§ **EXERCISE DESCRIPTION**:
Repeat everything from the start of the data down to the line containing "Action: point(379,259)", reproducing each line without any change.

§ **PROVIDED ENTRIES**:
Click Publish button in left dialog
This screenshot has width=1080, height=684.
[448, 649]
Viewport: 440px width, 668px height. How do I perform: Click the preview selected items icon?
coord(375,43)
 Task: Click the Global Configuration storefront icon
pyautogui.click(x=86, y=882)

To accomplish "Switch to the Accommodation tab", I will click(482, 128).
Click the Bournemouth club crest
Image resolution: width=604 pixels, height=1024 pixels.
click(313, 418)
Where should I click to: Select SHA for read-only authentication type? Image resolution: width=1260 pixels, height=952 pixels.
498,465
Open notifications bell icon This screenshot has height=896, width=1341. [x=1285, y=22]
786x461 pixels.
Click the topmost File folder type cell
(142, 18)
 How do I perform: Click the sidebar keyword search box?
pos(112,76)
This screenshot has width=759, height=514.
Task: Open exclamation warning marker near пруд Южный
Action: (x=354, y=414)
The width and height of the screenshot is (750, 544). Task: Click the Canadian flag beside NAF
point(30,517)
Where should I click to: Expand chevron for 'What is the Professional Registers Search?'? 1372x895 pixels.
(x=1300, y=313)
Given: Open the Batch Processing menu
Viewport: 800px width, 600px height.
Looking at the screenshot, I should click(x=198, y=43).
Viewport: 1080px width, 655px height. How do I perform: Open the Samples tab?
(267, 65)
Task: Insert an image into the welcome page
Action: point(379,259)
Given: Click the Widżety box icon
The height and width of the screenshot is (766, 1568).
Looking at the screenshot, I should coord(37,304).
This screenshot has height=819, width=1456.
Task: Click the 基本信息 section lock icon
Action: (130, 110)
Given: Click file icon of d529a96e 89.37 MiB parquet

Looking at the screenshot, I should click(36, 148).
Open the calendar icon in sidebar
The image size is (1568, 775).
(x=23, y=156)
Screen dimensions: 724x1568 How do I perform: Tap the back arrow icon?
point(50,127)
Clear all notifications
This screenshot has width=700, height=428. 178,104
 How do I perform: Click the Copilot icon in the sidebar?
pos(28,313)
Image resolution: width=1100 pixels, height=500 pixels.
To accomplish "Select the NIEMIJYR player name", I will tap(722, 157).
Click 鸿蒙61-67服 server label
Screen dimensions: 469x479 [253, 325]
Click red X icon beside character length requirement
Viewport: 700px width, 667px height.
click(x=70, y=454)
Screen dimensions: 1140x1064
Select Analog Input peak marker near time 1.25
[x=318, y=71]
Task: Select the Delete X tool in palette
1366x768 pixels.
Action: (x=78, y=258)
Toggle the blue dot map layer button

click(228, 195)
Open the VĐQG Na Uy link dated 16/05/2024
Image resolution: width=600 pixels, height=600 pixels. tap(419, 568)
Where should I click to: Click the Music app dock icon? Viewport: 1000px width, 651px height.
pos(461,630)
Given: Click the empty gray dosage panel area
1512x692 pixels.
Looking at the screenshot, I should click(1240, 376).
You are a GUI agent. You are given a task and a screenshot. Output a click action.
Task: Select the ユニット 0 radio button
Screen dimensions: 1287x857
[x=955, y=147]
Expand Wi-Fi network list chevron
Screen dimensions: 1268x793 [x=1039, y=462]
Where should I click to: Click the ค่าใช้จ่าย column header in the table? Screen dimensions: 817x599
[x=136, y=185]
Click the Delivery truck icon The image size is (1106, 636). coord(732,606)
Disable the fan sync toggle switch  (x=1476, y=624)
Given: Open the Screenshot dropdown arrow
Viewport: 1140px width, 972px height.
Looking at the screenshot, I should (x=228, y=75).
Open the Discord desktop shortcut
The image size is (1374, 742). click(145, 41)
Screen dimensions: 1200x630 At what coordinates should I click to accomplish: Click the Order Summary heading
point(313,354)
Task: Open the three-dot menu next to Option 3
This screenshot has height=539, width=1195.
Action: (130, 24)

§ **SOLUTION FOR THIS TASK**:
Click Publish button in left dialog
This screenshot has width=1080, height=684.
[448, 649]
Viewport: 440px width, 668px height. How do I perform: Click the preview selected items icon?
coord(375,43)
 Task: Click the Global Configuration storefront icon
pyautogui.click(x=86, y=882)

To accomplish "Switch to the Accommodation tab", I will click(482, 128).
Click the Bournemouth club crest
Image resolution: width=604 pixels, height=1024 pixels.
click(313, 418)
Where should I click to: Select SHA for read-only authentication type? Image resolution: width=1260 pixels, height=952 pixels.
498,465
Open notifications bell icon This screenshot has height=896, width=1341. [x=1285, y=22]
786x461 pixels.
Click the topmost File folder type cell
(142, 18)
 How do I perform: Click the sidebar keyword search box?
pos(112,76)
This screenshot has width=759, height=514.
Task: Open exclamation warning marker near пруд Южный
Action: (x=354, y=414)
The width and height of the screenshot is (750, 544). Task: Click the Canadian flag beside NAF
point(30,517)
Where should I click to: Expand chevron for 'What is the Professional Registers Search?'? 1372x895 pixels.
(x=1300, y=313)
Given: Open the Batch Processing menu
Viewport: 800px width, 600px height.
Looking at the screenshot, I should click(x=198, y=43).
Viewport: 1080px width, 655px height. How do I perform: Open the Samples tab?
(267, 65)
Task: Insert an image into the welcome page
Action: point(379,259)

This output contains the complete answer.